Rewrite everything from the line containing "Select the Devices icon in sidebar" down to the line containing "(x=111, y=31)", replacing "magnifier" with "magnifying glass" and leaving all else unchanged.

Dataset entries
************

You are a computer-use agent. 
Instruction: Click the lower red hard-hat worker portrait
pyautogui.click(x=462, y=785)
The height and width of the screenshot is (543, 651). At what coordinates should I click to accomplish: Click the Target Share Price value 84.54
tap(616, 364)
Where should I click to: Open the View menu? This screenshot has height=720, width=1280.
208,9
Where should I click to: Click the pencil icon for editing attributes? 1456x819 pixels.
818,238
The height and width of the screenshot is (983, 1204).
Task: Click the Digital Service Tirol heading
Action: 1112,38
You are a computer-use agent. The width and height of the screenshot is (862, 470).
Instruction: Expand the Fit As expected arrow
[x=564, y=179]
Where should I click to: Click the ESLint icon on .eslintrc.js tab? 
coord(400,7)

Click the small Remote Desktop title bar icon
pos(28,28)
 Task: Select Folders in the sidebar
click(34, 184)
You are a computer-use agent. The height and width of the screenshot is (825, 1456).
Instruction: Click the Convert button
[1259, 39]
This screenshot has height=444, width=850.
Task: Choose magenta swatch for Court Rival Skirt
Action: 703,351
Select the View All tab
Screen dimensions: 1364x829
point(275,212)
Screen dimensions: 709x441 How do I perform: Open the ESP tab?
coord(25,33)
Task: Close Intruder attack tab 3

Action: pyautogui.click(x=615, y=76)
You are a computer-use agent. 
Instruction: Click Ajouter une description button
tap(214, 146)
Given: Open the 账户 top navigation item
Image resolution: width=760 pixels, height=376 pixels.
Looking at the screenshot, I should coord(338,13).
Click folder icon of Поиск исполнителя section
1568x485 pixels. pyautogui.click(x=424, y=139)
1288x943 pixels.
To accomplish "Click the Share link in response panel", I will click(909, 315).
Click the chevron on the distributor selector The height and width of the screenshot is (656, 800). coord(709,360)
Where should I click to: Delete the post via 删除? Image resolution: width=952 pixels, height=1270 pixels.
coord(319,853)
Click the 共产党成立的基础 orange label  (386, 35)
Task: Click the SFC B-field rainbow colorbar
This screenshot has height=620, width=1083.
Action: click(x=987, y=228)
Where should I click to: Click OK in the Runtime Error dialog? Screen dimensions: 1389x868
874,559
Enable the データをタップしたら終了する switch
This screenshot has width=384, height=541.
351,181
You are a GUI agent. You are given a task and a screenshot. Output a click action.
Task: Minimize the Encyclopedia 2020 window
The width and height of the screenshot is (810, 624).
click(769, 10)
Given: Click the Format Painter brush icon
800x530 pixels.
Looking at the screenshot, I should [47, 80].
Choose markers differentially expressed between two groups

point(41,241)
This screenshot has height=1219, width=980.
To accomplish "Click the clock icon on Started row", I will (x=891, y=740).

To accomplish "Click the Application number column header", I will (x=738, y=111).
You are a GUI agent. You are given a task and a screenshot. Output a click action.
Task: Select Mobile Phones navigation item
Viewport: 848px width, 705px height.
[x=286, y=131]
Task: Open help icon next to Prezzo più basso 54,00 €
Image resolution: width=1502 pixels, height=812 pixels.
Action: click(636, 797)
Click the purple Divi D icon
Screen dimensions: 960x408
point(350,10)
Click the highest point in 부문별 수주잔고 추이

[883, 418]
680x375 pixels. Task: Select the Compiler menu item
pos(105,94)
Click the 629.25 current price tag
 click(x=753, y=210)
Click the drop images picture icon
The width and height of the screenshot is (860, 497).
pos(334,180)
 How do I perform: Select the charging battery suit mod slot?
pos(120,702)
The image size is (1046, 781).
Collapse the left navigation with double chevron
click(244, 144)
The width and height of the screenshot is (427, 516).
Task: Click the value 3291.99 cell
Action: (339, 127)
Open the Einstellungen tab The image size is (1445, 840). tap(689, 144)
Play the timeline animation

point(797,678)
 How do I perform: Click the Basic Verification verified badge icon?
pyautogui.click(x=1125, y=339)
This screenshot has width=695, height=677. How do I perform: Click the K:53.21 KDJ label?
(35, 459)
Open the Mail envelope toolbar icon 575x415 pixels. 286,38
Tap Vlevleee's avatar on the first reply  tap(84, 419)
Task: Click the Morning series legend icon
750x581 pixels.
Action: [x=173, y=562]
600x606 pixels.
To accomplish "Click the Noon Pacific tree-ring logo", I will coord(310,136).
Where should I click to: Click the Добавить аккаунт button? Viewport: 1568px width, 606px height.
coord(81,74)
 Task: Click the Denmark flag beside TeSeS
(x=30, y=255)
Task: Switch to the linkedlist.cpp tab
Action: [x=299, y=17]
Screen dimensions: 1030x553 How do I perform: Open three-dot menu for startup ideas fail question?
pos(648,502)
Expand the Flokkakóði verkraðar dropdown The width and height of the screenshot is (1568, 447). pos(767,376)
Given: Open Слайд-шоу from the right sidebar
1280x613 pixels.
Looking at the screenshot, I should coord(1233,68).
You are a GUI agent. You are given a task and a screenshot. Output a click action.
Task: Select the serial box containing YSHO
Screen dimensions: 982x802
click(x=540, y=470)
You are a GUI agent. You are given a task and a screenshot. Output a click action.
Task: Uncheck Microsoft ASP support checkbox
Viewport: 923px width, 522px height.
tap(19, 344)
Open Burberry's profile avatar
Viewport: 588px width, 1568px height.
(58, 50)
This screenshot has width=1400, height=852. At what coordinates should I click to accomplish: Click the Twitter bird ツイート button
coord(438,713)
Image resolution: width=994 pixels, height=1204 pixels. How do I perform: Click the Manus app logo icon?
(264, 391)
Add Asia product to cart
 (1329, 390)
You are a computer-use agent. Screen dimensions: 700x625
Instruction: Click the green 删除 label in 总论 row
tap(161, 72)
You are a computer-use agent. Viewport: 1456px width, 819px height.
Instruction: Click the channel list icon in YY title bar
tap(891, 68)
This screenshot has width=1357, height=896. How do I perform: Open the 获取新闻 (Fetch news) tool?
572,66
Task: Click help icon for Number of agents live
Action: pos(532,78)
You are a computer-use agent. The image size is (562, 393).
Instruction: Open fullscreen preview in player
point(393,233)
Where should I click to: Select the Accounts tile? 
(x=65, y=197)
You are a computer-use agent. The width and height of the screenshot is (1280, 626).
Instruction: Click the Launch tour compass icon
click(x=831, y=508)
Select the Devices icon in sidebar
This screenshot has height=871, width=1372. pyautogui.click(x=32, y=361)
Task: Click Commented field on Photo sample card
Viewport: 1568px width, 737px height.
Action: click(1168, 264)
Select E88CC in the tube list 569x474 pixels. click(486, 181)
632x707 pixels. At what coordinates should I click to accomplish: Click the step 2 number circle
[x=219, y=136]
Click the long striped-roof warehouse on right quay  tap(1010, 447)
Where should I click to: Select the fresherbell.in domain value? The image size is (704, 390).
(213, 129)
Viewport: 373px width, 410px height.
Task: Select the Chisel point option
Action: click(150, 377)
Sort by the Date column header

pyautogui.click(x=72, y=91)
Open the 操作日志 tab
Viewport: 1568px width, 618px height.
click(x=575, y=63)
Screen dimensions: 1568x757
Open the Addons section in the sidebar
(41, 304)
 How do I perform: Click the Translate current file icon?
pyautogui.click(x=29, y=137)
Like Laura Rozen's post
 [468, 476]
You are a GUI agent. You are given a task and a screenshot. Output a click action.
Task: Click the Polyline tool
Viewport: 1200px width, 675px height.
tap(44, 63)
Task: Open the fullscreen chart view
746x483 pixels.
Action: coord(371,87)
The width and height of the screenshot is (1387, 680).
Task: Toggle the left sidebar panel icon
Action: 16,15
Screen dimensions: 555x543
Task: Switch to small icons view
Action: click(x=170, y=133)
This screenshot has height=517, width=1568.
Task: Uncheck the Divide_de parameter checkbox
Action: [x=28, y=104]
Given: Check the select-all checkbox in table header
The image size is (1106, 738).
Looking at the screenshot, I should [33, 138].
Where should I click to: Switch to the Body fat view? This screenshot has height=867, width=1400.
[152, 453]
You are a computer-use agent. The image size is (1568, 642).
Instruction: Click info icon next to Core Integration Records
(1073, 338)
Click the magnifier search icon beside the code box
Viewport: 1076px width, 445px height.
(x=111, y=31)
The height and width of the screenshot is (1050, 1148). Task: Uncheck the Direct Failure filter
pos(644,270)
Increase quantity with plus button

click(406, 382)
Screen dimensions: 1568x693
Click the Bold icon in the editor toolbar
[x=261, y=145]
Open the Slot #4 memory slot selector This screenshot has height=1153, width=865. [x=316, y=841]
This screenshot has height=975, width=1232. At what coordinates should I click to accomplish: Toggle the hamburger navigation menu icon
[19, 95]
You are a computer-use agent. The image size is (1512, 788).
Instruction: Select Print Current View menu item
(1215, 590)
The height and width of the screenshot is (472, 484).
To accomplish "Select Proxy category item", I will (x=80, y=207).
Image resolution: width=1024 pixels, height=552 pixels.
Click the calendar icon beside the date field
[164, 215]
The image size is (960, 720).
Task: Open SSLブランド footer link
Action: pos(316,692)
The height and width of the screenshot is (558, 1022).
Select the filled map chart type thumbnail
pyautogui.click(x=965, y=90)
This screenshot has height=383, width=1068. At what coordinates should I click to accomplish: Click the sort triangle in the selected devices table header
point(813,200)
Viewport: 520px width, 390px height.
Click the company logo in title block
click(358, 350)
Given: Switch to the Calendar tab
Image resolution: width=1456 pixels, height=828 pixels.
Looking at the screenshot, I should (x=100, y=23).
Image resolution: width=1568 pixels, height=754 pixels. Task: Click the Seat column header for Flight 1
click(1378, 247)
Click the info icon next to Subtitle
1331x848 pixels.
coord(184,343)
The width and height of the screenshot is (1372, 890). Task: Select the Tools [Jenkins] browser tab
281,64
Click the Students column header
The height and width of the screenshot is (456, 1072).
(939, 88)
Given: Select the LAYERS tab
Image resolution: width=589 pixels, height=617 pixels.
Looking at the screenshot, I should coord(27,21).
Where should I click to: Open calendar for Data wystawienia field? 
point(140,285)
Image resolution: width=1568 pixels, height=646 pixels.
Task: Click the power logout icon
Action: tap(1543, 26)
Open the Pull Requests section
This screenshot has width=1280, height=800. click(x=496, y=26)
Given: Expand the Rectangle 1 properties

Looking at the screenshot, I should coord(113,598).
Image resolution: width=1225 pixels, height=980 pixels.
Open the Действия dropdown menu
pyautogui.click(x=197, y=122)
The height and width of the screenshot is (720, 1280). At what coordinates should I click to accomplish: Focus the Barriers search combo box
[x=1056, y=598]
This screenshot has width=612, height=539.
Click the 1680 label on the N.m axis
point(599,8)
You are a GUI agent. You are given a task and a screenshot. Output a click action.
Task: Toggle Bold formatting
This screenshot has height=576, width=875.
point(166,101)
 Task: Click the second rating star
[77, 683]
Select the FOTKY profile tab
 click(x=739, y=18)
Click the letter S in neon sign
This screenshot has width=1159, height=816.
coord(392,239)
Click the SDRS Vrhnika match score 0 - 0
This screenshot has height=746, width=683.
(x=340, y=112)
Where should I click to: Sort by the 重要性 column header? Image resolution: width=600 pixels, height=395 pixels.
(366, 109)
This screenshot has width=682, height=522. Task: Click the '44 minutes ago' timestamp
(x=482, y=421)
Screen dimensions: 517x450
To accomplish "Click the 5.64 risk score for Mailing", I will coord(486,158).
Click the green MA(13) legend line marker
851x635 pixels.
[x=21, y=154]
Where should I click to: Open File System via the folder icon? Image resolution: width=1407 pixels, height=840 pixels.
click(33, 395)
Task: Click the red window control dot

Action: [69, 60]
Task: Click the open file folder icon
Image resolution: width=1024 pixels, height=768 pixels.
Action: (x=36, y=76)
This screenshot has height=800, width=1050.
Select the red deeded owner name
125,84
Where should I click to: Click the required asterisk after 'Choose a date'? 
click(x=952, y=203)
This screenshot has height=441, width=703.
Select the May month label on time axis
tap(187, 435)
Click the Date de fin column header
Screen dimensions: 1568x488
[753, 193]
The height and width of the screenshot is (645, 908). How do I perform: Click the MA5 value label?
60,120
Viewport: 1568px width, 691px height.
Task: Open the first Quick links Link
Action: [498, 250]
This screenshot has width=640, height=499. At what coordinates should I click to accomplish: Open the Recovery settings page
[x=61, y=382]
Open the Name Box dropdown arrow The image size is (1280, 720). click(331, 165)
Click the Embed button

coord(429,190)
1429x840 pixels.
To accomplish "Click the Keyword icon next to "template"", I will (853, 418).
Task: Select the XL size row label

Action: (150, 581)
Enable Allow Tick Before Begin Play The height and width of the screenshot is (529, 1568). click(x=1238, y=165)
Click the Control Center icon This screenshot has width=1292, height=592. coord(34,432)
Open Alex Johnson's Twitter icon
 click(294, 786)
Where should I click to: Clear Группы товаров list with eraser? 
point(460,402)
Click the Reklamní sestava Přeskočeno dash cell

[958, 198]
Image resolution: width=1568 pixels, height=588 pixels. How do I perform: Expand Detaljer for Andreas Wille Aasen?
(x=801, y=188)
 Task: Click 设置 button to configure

************

** OUTPUT FOR THIS EXERCISE **
Select the Devices icon in sidebar
This screenshot has height=871, width=1372. pyautogui.click(x=32, y=361)
Task: Click Commented field on Photo sample card
Viewport: 1568px width, 737px height.
Action: click(1168, 264)
Select E88CC in the tube list 569x474 pixels. click(486, 181)
632x707 pixels. At what coordinates should I click to accomplish: Click the step 2 number circle
[x=219, y=136]
Click the long striped-roof warehouse on right quay  tap(1010, 447)
Where should I click to: Select the fresherbell.in domain value? The image size is (704, 390).
(213, 129)
Viewport: 373px width, 410px height.
Task: Select the Chisel point option
Action: click(150, 377)
Sort by the Date column header

pyautogui.click(x=72, y=91)
Open the 操作日志 tab
Viewport: 1568px width, 618px height.
click(x=575, y=63)
Screen dimensions: 1568x757
Open the Addons section in the sidebar
(41, 304)
 How do I perform: Click the Translate current file icon?
pyautogui.click(x=29, y=137)
Like Laura Rozen's post
 [468, 476]
You are a GUI agent. You are given a task and a screenshot. Output a click action.
Task: Click the Polyline tool
Viewport: 1200px width, 675px height.
tap(44, 63)
Task: Open the fullscreen chart view
746x483 pixels.
Action: coord(371,87)
The width and height of the screenshot is (1387, 680).
Task: Toggle the left sidebar panel icon
Action: 16,15
Screen dimensions: 555x543
Task: Switch to small icons view
Action: click(x=170, y=133)
This screenshot has height=517, width=1568.
Task: Uncheck the Divide_de parameter checkbox
Action: [x=28, y=104]
Given: Check the select-all checkbox in table header
The image size is (1106, 738).
Looking at the screenshot, I should [33, 138].
Where should I click to: Switch to the Body fat view? This screenshot has height=867, width=1400.
[152, 453]
You are a computer-use agent. The image size is (1568, 642).
Instruction: Click info icon next to Core Integration Records
(1073, 338)
Click the magnifying glass search icon beside the code box
Viewport: 1076px width, 445px height.
(x=111, y=31)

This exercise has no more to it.